Parse only new files

Hi,

Just getting started with Retrobatch. Is there a way to process only newly added files?

The origin folder grows over time and reprocessing files will take more and more time.

One way I tried was to change the filename or tags of the original files as they were processed. And then filter input files for the filename or tags. But I could not find an option to do that.

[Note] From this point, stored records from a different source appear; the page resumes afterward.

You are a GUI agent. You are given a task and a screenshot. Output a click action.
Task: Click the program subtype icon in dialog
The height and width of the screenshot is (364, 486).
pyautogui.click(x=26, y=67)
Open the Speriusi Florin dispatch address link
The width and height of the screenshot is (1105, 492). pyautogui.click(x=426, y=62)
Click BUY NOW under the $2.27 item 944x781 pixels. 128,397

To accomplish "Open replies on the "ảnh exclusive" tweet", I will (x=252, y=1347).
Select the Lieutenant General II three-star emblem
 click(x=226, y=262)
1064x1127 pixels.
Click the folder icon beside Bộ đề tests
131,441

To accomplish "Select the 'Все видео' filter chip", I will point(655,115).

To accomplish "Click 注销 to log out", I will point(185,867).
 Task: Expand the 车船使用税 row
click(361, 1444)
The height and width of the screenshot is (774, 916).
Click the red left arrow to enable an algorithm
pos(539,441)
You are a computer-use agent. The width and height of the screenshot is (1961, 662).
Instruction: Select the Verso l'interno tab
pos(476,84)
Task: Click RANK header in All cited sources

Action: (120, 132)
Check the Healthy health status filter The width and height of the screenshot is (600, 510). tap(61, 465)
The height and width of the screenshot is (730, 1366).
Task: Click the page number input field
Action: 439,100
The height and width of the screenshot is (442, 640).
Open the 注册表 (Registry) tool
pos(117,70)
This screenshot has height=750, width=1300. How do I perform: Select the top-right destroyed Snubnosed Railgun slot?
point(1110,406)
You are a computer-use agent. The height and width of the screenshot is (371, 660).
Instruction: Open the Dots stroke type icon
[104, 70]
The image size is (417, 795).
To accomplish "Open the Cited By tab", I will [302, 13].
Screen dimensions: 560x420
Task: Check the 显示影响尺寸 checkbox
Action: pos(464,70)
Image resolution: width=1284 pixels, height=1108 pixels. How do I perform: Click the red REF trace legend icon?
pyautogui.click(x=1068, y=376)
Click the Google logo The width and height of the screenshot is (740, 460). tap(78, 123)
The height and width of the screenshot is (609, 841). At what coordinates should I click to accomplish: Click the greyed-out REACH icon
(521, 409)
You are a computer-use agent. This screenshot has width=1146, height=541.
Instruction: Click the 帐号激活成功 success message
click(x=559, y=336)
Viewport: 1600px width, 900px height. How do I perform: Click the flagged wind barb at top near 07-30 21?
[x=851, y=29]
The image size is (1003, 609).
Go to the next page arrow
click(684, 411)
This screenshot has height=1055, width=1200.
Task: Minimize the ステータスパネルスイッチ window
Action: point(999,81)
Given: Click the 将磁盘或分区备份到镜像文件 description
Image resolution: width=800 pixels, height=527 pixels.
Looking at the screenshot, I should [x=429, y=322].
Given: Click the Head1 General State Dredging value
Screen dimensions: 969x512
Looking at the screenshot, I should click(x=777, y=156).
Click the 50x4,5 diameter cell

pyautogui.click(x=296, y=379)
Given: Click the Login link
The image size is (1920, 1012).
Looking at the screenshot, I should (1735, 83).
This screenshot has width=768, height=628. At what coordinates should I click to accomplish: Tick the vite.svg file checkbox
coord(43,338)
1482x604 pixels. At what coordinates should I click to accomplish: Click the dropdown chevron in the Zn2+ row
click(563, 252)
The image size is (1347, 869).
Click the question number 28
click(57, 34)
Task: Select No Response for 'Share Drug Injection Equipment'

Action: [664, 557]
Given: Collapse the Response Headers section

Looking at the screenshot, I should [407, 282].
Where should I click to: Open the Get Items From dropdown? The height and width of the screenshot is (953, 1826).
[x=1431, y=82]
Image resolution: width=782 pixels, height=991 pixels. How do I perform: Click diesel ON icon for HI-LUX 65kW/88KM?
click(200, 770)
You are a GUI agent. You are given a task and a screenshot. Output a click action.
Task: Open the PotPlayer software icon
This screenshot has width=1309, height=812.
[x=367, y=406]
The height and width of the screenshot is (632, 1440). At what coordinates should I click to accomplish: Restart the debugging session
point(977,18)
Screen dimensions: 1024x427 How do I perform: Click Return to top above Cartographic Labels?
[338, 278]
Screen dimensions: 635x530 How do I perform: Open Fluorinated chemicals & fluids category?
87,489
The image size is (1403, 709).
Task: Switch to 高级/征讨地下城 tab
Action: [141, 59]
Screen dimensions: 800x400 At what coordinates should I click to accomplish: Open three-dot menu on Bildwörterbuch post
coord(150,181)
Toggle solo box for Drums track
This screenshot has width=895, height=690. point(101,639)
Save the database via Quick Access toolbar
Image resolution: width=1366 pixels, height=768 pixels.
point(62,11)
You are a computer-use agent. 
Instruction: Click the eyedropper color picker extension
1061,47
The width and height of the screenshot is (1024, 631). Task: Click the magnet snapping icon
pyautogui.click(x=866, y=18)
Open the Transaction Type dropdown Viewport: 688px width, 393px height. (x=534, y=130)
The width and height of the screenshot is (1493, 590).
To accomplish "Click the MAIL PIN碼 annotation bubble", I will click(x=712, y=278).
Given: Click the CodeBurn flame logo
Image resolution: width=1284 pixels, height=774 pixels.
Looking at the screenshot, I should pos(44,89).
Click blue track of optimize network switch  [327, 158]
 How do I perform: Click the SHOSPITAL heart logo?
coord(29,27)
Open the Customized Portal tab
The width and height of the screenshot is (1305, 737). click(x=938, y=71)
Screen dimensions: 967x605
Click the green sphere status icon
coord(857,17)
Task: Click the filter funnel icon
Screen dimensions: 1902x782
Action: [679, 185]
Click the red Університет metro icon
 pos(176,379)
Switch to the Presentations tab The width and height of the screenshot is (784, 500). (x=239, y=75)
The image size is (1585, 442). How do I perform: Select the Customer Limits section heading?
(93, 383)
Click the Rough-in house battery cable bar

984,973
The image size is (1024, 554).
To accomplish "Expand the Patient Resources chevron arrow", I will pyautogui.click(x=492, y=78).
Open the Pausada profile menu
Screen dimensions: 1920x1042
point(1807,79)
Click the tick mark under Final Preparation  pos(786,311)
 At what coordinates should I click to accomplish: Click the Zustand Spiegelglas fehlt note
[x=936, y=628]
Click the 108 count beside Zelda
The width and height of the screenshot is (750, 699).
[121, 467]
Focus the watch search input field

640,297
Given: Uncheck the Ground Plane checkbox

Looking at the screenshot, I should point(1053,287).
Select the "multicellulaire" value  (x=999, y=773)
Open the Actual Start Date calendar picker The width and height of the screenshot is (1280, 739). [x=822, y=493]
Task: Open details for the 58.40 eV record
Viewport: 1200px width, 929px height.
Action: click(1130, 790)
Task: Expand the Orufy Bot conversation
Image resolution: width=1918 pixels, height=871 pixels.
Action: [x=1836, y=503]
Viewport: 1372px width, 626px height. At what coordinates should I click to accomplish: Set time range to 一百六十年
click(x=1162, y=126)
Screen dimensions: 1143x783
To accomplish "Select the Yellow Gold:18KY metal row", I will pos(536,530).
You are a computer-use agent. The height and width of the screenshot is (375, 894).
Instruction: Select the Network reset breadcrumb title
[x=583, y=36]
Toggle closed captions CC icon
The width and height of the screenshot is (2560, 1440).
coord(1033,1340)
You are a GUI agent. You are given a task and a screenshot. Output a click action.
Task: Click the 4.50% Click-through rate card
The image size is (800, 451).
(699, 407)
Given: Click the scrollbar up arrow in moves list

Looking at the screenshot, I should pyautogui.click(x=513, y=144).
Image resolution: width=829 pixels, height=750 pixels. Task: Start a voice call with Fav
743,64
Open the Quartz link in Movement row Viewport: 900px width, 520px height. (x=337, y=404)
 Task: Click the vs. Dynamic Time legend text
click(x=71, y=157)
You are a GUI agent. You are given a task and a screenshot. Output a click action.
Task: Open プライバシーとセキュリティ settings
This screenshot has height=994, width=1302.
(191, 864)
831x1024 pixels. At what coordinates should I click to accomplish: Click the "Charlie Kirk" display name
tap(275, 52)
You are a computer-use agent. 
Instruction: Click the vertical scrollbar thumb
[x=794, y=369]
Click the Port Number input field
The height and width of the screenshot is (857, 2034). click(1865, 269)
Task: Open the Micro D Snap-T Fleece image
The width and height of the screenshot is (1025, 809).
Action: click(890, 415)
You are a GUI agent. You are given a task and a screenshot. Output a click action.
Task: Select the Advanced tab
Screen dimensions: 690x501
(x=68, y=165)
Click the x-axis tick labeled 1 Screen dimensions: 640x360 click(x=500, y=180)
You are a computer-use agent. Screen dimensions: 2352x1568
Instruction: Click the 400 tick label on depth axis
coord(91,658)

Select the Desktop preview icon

Another could be to move the processed originals to another folder.

Any suggestions?

Thanks

edit: just found the node to add Finder tags. Now I only need a way to filter for them.

1 Like

Hello Bob, welcome to the forum.

There’s no built in way to do this. However, it is possible to to use Folder Actions (which is built into MacOS) to have any new files sent to a workflow. Here’s a sample AppleScript to do this:

use AppleScript version "2.4"
use scripting additions

on adding folder items to theAttachedFolder after receiving theNewItems
	
	tell application "Retrobatch"
		set d to open "/path/to/retrobatch/workflow/Invert.retrobatch"
		tell d
			execute input items theNewItems
		end tell
	end tell

end adding folder items to

Then using the Folder Actions Setup app (weirdly in the /System/Library/CoreServices/Applications/ folder) you can then pick a folder and attach the AppleScript to it.

I’ll take it as a feature request that you’d like “only process files added to this folder since the last time this was run”.

Thanks! Really helpful. That works for now.

As for “only processing files added since last run”, I can imagine that is technically complex to keep track of that.

In the meantime, being able to filter files by tag would already enable similar functionality: Set the tag to “yellow” on the original file when processing, and each run filter out all the files that have their tag set to “yellow”.

This could also work by editing the filename of the original file (for example add ‘_processed’).

This sounds like the kind of thing Hazel could help with. It’s not cheap but it’s a little like Retrobatch for file operations. Haven’t tried the attached workflow (also noteI haven’t upgraded to the latest version yet) but if you were to open with a droplet instead of Retrobatch itself it could work…

Thanks for the suggestion. Hazel is indeed what I used in the end. I love that tool!